By now Sirius’s continued silence had started to sting. Couldn’t he just let James down gently and at least pretend their friendship would survive this? It’s what James would have done if he had found out someone he only had felt friendship for liked him romantically.
Anger permeated through his haze of sadness.
“Look, I am sorry you have to deal with my inconvenient feelings. If it makes you feel any better, I don’t like them any more than you do and if I could change them I would.”
James’s annoyance seemed to finally cut through Sirius’s paralysis.
“James, that not what I…” Sirius started. But it was much too late, James was already stalking down the aisle and out of the library.
+++
James took four secret passageways and eventually ended up out of the castle. The weather was miserable, cold with a constant drizzle which settled on his skin and dripped moisture down his back.
He headed to the broom shed in the hopes that breathing in the polish fumes and scent of cut cedar would help him forget he had probably just ruined the best friendship he had ever or would ever have.
It shouldn’t have surprised him when fifteen minutes later the broom shed door swung open once more – annoyingly Sirius knew all his favorite sulking spots.
“Hey.” Sirius entered, his movements uncharacteristically hesitant as he shuffled into the shed.
“Hey,” James replied dully, half-heartedly returned to polishing the broom handle of an ancient Cleansweep 2.
Sirius cleared his throat. “I came to say –“
“You don’t have to say anything,” James said firmly.
Sirius took a step forward, the smell of his cologne catching upon the frigid air. James gulped. The urge was back, James’s muscles burned with the strain of keeping stationary, forcing his eyes to remain focused on the broom handle in his hands.
He would not give in to this not even for a moment. Not when they both knew what it meant.
“I –“ Sirius started.
“I’d rather we just forget all about it,” James interrupted through clenched teeth, “if it’s all the same to you.”
“It’s not actually,” Sirius said, for the first time sounding irritated.
“Look,” James said his own annoyance trickling into his tone. He was giving Sirius an easy out, it was James who had to deal with having his heart broken… what right did Sirius have to be irritated? “I know its inconvenient but give me time and I’m sure I’ll get over it.” James wasn’t entirely convinced of that fact, but he was sure that with time he would be able to hide it once more.

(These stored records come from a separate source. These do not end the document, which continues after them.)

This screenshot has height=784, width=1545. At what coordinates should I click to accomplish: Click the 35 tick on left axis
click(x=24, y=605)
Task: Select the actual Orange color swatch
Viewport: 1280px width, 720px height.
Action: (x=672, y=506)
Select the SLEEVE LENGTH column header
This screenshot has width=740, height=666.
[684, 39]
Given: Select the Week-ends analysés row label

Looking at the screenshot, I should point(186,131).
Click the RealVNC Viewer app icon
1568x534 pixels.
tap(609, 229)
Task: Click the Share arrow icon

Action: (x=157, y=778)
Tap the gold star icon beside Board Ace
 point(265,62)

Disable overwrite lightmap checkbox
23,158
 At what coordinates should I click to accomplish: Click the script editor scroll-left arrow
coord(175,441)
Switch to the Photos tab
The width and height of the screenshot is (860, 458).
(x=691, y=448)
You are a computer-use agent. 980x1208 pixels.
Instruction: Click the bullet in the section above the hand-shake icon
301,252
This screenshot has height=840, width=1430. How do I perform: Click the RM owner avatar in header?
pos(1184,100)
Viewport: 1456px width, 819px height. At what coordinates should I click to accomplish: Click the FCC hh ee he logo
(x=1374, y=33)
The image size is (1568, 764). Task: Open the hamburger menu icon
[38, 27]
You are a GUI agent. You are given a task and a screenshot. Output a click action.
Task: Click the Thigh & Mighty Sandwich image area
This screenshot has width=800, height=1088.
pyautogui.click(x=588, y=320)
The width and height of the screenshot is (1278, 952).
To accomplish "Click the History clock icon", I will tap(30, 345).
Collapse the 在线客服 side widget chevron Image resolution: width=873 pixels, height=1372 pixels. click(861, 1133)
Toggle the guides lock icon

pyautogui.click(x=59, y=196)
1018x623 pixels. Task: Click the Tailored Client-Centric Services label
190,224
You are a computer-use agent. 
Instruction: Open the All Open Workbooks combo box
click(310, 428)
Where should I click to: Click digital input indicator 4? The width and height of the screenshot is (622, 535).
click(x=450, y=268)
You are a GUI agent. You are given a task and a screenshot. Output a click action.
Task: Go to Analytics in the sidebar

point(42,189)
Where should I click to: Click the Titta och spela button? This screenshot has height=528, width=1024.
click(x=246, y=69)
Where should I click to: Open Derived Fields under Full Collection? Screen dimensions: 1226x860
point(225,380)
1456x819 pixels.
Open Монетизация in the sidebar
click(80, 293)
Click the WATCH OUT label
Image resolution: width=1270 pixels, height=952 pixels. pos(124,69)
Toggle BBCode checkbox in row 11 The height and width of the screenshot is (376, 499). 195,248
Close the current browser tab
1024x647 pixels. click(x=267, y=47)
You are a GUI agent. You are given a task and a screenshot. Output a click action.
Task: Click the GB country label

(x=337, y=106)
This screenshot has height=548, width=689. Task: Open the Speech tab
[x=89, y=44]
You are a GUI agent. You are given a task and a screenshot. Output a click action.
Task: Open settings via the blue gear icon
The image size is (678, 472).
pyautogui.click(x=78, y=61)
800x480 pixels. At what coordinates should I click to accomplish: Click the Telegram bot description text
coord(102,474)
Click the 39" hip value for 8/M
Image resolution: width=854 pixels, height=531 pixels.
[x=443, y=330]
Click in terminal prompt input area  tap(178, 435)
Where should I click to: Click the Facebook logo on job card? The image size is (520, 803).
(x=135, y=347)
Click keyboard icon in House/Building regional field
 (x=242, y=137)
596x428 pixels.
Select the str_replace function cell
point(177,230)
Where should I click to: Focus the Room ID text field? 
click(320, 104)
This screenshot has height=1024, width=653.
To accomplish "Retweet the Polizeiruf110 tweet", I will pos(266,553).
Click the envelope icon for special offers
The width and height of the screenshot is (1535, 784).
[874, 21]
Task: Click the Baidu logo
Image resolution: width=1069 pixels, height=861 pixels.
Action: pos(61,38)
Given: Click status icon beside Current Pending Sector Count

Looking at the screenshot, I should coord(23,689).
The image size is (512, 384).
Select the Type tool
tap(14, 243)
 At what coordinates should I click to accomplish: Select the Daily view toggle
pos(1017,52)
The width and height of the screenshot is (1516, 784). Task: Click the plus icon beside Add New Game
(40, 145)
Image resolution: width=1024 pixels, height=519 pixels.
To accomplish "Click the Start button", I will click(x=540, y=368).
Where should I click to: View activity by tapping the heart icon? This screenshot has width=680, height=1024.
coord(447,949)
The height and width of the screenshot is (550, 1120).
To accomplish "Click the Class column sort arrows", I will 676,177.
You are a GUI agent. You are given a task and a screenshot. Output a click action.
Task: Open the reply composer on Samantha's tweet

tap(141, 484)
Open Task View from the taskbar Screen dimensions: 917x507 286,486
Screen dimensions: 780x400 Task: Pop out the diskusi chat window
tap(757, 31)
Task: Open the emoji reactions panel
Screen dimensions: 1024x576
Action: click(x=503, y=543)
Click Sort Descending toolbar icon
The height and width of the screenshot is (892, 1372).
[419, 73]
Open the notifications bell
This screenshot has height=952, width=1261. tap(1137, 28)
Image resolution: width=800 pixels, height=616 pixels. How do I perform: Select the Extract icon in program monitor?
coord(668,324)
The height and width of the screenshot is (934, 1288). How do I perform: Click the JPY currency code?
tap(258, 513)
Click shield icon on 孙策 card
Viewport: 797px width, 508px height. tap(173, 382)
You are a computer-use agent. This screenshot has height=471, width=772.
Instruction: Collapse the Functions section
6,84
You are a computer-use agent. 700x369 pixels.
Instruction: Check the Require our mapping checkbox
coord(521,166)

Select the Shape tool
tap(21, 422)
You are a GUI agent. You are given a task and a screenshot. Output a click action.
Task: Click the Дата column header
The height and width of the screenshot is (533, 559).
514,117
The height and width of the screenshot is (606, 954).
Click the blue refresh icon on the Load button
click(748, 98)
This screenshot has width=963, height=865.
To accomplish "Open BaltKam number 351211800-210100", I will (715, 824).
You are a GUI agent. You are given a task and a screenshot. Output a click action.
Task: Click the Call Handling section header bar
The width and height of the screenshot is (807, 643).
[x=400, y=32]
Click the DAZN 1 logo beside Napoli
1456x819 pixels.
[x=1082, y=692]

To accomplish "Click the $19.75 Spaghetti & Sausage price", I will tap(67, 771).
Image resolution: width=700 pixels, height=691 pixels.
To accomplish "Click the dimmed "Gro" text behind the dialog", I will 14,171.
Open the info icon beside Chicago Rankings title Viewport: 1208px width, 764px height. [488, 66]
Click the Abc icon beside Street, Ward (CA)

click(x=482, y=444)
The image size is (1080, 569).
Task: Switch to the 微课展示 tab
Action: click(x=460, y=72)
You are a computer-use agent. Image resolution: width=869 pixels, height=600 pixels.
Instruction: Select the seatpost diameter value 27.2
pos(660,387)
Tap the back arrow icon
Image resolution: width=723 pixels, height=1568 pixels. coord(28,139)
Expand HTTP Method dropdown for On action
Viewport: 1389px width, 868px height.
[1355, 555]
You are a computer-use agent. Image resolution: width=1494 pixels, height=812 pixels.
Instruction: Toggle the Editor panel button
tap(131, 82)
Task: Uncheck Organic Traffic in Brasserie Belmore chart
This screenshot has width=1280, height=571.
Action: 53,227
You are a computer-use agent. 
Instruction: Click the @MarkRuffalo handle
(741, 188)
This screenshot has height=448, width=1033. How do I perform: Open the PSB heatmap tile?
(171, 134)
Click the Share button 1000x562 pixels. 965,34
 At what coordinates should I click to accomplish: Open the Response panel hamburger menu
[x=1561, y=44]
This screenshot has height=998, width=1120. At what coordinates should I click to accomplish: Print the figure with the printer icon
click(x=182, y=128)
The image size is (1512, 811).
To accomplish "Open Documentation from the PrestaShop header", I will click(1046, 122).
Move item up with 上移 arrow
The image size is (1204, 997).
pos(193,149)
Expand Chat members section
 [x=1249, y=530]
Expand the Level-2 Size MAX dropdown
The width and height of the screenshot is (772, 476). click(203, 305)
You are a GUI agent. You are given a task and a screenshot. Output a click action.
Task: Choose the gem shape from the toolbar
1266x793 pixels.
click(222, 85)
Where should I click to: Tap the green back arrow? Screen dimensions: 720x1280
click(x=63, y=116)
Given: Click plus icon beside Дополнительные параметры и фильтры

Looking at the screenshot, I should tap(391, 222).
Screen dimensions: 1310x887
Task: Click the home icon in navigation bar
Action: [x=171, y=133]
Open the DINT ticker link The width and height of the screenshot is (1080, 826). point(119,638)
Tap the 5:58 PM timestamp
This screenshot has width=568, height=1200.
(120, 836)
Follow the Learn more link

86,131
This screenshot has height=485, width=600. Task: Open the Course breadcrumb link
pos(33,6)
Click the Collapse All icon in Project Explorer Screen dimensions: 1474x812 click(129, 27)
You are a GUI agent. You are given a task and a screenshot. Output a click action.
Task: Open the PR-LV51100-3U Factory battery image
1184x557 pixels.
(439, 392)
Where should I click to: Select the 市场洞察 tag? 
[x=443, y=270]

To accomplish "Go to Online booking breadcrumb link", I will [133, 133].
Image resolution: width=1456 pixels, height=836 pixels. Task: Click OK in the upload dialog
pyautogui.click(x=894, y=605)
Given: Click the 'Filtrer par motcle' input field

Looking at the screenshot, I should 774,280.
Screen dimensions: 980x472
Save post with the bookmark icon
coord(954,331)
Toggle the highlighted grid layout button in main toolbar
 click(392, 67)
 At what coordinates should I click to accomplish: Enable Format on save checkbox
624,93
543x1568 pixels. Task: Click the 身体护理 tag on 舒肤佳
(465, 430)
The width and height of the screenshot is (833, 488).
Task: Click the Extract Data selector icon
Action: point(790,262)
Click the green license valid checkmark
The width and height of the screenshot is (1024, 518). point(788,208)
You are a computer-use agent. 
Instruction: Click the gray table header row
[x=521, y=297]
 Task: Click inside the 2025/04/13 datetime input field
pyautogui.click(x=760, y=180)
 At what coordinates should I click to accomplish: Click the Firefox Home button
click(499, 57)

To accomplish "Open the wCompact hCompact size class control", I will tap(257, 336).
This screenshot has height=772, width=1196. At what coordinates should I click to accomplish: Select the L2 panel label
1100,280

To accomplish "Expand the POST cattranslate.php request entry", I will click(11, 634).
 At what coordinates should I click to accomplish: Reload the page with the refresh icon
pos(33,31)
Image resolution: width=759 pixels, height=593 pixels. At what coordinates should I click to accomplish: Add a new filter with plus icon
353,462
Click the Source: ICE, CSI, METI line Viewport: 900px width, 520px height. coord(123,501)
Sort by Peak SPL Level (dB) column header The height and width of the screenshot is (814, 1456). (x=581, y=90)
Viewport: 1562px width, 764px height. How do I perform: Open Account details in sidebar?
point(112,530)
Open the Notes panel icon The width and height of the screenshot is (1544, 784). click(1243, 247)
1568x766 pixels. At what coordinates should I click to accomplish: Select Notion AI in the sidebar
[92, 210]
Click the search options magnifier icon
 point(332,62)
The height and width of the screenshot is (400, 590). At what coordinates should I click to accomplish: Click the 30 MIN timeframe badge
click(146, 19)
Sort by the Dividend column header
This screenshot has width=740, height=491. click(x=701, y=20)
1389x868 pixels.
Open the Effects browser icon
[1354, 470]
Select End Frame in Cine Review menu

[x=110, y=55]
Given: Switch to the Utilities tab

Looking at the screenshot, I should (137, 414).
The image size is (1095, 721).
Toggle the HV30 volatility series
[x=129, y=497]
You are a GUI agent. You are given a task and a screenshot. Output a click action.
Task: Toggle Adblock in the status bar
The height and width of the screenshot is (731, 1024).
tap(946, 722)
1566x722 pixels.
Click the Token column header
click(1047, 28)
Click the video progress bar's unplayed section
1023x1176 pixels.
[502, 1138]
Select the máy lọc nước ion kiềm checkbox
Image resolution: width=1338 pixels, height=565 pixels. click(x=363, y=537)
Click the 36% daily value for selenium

“Can you shut up for half a second?” Sirius said.
Incensed James raised his gaze to glare at Sirius.
“I –” was all his managed of his rant before his was cut off by Sirius’s grabbing him forcefully by the shoulders and planting his lips on James’s.
It took James a moment to register that this was a kiss. He was being kissed – by Sirius.
And it took another moment for his mind to catch up with what that meant. Maybe his quickly drawn conclusion in the library had been entirely wrong. Maybe Sirius wasn’t horrified by the thought of James’s Animagus considering them mates… in fact if the way he was running his tongue along James’s bottom lip as he gripped at James’s hips drawing him in closer was anything to go by Sirius very much approved of James’s Animagus’s assessment of their relationship.
James yelped as Sirius impatiently nipped (none too gently) at James’s bottom lip.
Grinning against Sirius’s demanding lips, James rushed to respond keen to for his actions to catch up with his heart which was singing with approval.
James brought his hands up to tangle in the soft locks of Sirius’s hair. Sirius gave an approving hum, before pulling him closer and deepening the kiss. James gasped into his mouth.
Sirius pulled back, a superior smirk on his face.
“Still want to forget all about it?”
“Shut up,” James said and pulled Sirius roughly back toward him.